[Stored data]

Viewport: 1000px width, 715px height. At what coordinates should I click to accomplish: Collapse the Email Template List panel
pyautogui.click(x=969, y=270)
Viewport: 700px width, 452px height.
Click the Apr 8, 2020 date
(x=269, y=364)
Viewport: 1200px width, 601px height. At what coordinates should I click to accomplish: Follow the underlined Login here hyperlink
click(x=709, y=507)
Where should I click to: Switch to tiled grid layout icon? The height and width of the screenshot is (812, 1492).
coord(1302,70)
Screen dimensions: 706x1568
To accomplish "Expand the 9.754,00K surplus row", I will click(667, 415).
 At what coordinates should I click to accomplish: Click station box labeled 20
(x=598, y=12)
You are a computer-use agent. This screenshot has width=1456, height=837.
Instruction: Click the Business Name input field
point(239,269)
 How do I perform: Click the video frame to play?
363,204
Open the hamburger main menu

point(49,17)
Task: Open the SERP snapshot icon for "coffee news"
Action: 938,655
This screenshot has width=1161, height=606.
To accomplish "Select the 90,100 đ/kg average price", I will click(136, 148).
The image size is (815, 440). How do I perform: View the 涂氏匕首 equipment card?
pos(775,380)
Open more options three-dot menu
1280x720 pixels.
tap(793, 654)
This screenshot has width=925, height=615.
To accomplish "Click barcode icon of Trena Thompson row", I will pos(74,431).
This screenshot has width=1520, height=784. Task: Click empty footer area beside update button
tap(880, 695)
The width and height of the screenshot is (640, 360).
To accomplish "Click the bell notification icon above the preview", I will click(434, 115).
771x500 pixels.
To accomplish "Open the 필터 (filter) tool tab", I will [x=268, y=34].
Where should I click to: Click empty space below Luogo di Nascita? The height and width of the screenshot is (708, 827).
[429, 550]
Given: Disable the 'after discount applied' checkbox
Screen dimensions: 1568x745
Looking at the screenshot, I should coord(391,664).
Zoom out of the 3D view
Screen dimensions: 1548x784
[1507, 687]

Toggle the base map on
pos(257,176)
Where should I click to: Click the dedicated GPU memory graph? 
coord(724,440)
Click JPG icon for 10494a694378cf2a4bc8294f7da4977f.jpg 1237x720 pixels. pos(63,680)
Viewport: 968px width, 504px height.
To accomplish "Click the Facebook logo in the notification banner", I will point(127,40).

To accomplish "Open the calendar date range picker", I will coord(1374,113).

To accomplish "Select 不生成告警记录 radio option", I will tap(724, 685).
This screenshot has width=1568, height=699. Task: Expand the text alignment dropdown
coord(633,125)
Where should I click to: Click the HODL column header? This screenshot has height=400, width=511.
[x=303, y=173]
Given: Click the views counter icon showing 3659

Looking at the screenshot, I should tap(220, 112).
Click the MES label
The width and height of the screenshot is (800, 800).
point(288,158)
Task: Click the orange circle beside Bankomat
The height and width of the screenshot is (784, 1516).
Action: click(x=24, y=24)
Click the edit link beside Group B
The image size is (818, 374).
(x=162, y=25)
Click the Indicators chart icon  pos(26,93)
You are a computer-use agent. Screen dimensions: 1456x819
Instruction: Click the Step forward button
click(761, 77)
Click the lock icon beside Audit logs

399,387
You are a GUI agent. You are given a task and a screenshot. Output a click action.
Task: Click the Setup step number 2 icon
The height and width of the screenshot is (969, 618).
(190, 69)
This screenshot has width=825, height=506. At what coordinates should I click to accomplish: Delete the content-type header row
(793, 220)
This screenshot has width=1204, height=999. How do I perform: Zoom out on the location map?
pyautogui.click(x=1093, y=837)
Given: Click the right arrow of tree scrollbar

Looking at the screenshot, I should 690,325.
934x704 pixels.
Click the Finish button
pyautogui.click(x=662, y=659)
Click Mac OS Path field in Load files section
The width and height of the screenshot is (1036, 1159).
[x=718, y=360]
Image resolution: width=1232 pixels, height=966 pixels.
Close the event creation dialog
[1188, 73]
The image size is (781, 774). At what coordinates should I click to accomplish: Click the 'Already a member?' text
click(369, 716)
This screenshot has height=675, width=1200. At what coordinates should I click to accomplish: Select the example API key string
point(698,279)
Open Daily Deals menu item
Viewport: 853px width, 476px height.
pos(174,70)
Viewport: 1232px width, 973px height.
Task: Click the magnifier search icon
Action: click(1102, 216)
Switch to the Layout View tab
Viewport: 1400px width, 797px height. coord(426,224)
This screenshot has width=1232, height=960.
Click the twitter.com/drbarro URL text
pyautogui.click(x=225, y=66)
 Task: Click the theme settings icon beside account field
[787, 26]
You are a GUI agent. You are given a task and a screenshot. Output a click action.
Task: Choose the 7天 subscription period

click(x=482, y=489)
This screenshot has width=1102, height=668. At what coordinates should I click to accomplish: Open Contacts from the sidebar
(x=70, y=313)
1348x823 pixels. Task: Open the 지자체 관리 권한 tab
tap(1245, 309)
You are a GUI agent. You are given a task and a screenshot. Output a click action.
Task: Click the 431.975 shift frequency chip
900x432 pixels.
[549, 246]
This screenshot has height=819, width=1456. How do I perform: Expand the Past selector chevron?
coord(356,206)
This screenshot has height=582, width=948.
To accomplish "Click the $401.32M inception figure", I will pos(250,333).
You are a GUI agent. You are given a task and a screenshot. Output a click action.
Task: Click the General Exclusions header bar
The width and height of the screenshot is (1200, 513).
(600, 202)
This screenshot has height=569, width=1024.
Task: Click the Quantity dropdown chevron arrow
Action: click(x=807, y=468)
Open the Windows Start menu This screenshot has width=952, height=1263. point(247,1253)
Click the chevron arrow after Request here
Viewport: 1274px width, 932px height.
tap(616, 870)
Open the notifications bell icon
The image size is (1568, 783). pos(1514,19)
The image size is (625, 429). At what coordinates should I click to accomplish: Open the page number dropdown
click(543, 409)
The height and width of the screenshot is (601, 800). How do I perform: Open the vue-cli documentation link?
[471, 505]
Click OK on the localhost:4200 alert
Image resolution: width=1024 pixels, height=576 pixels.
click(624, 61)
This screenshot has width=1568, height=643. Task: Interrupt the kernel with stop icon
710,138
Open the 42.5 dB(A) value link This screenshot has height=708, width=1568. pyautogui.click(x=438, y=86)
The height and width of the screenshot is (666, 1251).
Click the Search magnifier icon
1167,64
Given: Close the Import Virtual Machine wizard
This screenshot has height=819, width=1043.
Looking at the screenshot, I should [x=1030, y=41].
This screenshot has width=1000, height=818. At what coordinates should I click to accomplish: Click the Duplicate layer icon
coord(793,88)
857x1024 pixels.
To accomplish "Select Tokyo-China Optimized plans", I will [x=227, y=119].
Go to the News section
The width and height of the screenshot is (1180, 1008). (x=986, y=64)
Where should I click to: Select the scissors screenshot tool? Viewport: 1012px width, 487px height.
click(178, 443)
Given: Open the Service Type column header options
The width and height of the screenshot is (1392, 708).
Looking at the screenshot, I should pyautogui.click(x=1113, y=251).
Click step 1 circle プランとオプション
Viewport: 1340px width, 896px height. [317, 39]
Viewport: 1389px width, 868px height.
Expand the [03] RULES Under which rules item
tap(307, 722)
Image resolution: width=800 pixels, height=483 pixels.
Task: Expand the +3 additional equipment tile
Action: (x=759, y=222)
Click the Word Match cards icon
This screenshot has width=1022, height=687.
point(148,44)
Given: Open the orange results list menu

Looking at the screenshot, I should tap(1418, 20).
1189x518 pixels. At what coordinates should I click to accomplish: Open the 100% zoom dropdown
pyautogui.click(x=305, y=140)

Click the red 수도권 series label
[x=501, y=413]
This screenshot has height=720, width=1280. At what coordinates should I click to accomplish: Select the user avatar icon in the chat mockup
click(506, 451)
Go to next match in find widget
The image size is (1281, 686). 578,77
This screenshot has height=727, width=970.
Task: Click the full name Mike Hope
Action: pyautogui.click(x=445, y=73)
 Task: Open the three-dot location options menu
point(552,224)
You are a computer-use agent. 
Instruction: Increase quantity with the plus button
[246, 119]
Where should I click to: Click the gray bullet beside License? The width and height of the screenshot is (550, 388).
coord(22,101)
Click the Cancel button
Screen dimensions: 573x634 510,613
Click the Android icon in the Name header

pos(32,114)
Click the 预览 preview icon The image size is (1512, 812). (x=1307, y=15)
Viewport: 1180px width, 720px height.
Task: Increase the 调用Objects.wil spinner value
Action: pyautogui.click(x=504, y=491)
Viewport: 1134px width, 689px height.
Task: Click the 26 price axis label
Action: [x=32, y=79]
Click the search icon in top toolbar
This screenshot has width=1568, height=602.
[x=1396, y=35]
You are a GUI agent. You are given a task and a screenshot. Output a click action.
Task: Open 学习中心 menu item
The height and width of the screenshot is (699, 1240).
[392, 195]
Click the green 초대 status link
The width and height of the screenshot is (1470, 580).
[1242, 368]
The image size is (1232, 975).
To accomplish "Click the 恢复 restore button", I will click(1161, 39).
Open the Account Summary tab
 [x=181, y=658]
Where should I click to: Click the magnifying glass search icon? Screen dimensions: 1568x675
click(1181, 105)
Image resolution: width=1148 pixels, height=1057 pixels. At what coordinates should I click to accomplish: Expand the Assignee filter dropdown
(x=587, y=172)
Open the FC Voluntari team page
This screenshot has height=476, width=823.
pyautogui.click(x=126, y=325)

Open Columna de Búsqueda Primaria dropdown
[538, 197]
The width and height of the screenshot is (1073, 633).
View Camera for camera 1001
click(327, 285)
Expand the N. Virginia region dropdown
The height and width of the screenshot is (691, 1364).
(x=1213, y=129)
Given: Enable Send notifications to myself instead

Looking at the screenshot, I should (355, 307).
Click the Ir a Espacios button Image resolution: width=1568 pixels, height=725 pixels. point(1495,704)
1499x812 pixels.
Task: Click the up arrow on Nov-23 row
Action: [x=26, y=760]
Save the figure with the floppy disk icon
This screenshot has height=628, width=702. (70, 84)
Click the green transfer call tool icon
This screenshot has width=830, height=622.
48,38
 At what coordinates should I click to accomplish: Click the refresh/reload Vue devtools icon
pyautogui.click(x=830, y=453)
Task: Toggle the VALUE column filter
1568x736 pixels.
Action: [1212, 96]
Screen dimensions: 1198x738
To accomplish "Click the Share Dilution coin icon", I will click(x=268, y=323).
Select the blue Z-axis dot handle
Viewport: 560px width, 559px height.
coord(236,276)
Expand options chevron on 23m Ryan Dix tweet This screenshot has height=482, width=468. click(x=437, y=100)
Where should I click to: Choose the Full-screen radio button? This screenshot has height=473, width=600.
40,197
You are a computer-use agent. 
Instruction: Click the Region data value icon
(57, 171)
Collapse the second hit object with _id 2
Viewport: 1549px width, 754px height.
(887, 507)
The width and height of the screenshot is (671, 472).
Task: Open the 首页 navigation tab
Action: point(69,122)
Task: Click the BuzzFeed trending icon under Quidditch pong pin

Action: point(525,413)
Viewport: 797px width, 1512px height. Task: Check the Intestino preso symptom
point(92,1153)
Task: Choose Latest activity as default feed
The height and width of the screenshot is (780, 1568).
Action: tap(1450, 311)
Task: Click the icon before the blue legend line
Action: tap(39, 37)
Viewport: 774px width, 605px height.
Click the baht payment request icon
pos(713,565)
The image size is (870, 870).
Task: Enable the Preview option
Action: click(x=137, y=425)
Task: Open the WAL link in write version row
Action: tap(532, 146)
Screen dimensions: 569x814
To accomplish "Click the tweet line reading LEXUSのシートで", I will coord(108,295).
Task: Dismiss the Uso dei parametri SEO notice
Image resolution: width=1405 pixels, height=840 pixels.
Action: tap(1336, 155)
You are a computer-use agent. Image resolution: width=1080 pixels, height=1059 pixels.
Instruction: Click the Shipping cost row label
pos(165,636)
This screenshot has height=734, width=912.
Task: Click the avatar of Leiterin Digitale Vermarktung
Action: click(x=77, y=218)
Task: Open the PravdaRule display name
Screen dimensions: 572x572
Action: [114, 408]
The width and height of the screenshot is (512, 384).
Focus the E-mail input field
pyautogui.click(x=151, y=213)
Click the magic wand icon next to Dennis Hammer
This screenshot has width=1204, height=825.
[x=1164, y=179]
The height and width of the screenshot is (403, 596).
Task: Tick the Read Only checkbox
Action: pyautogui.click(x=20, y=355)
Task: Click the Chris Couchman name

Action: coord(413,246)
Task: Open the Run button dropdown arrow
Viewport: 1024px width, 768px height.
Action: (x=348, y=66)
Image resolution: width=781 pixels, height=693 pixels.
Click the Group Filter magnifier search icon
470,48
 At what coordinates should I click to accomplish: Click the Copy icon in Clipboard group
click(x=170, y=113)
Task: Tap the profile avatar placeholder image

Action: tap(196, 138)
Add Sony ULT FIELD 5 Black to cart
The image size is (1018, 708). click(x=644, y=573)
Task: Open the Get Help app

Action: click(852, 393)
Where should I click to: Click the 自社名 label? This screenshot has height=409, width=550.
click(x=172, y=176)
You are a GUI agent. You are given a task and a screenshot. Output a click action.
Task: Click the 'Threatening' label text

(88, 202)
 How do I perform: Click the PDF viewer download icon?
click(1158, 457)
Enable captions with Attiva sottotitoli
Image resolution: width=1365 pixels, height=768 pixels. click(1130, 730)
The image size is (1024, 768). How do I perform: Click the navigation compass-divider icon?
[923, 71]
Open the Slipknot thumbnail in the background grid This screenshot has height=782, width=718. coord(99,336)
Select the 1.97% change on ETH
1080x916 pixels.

Assigned task ::
Which lines of the entries above contain the word "green"? Copy each of them.

Exercise answer ::
Click the green 초대 status link
Click the green transfer call tool icon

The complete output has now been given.